WORK TO BE COMPLETED
Using the listing below, determine the count of lines with the word "author" and reply only with it.

BEGIN INPUT DATA

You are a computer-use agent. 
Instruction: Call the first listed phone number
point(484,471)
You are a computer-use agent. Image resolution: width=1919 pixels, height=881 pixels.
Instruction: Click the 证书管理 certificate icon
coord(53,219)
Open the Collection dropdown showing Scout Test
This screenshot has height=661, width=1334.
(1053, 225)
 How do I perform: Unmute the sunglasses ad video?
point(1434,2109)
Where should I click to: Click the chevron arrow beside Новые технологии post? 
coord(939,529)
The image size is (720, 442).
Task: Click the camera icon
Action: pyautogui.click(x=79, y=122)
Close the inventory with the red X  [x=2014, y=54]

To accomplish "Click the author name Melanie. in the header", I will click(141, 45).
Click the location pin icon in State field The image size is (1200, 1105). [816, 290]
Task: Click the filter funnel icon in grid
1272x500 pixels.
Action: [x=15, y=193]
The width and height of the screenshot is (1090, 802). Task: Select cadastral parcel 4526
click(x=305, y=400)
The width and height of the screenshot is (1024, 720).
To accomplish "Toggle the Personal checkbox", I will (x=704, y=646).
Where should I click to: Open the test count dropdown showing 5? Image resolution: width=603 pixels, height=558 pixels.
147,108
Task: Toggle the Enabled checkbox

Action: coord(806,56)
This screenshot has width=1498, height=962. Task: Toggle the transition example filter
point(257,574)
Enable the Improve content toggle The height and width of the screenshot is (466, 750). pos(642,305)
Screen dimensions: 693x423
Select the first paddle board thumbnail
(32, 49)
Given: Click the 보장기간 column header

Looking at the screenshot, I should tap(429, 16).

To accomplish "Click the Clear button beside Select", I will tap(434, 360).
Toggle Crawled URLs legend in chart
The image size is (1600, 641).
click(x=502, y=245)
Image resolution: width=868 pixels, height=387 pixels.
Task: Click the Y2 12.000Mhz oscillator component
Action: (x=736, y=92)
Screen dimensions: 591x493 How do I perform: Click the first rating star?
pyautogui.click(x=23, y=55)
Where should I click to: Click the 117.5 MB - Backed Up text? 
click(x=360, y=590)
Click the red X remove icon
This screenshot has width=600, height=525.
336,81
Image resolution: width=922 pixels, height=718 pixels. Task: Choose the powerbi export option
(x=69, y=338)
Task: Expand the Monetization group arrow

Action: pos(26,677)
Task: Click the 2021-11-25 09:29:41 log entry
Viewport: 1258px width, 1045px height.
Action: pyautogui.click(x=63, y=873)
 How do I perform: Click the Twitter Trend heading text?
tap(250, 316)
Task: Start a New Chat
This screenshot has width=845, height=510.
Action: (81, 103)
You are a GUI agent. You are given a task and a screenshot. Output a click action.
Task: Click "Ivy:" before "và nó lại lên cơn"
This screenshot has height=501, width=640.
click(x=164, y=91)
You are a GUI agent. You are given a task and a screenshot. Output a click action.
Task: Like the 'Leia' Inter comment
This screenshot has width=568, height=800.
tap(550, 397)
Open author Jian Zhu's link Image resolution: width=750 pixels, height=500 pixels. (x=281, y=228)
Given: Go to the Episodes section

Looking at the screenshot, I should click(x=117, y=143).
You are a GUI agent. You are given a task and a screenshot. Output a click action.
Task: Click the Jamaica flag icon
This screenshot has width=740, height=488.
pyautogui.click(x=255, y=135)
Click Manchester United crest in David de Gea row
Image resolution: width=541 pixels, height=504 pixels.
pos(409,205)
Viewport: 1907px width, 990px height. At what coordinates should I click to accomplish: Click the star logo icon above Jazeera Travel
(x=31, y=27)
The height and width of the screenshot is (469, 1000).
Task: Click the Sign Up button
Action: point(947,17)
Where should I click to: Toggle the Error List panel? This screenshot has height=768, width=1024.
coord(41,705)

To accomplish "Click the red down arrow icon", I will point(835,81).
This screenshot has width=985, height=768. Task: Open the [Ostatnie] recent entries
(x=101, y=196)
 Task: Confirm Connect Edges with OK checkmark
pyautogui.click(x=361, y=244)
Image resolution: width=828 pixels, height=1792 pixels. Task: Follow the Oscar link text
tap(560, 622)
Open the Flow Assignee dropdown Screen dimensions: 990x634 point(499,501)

END INPUT DATA

SOLUTION
2